Le 16 octobre, le Congrès des soviets constitue un Centre Militaire Révolutionnaire (C.M.R.)
pourvu de services de liaison, d'information et d'armement. Le C.M.R. commence par nommer des
commissaires qu'il envoie contrôler les unités de l'armée
régulière. Ces commissaires sont particulièrement bien accueillis par les soldats
menacés d'être envoyés au front par le gouvernement provisoire. A Petrograd, les
bolcheviks mettent en place un Comité Militaire Révolutionnaire, lui aussi chargé de
mobiliser les militants, d'entrer en contact avec les comités de quartier et les casernes. Le
Comité siège à l'Institut Smolny. Les deux autorités militaires se font
maintenant face, mais dans les faits, le C.M.R. dirige la garnison de Petrograd. Les bolcheviks vont plus
loin : ils favorisent la création de comités de régiments, qui organisent la vie
quotidienne des soldats. L'ensemble de ces comités de régiments forme la Conférence
permanente de la garnison. Cette Conférence rencontre des représentants des soldats au front,
et tout le monde se répartit le travail pour l'insurrection. Lorsque Kerenski tente
d'éloigner des troupes de Petrograd sous un prétexte militaire, les Comités de
soldats sont assez forts pour s'y opposer. Dès lors l'insurrection est inévitable.
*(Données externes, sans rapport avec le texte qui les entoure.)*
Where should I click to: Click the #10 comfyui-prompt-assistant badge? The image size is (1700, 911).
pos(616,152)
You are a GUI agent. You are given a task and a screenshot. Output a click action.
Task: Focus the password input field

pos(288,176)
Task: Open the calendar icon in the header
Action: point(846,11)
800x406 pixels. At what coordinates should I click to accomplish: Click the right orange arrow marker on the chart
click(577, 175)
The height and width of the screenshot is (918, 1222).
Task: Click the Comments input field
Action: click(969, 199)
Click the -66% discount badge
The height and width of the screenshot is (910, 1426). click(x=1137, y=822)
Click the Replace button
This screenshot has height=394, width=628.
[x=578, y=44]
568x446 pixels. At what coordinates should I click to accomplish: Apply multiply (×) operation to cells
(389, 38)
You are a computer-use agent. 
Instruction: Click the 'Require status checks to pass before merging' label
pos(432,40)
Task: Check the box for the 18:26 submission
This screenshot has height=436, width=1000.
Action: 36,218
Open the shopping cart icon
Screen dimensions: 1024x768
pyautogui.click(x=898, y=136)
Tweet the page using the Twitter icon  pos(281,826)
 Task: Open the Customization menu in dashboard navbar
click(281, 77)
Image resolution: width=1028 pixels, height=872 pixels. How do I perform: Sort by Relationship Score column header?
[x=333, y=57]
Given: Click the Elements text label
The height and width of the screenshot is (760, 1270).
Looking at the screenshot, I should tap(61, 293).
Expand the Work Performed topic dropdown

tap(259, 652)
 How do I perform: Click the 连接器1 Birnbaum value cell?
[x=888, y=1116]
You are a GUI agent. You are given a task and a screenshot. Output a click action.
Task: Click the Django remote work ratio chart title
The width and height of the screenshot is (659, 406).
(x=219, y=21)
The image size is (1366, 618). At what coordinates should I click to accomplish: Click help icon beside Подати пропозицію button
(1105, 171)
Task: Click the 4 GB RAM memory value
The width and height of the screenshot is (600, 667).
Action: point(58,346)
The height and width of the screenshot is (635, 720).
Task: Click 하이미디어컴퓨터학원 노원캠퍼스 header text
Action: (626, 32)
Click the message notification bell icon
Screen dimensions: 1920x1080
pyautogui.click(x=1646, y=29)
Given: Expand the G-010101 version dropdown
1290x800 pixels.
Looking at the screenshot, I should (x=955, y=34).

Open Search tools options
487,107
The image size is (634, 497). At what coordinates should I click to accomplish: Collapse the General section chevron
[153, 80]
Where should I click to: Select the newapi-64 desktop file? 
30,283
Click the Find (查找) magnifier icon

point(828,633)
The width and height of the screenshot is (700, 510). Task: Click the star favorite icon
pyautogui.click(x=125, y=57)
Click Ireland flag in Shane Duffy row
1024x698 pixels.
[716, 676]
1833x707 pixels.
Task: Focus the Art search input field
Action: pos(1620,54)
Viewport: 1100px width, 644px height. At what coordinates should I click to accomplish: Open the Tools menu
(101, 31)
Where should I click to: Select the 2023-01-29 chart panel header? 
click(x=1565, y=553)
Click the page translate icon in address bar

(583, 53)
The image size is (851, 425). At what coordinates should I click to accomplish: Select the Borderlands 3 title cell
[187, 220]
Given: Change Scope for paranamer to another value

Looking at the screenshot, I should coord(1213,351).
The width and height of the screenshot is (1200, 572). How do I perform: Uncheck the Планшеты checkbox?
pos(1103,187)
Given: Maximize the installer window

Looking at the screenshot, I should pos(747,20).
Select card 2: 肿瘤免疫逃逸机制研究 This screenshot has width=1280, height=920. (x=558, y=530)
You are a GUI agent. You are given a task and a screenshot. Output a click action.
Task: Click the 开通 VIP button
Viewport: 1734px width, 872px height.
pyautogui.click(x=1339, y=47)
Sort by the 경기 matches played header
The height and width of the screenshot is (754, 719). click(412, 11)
Dans les campagnes, particulièrement en Ukraine, en Biélorussie et en Russie centrale, les
paysans saisissent les terres, pillent et brûlent les demeures seigneuriales. Dans les villes les
grèves sont de plus en plus nombreuses et violentes. Partout les bolcheviks se montrent les plus
décidés. Le parti comprend alors 350 000 militants, dont l'influence est alors
considérable. Leur effort concerté aboutit logiquement au renversement du 25 octobre. La
mobilisation populaire va se poursuivre encore pendant plusieurs mois.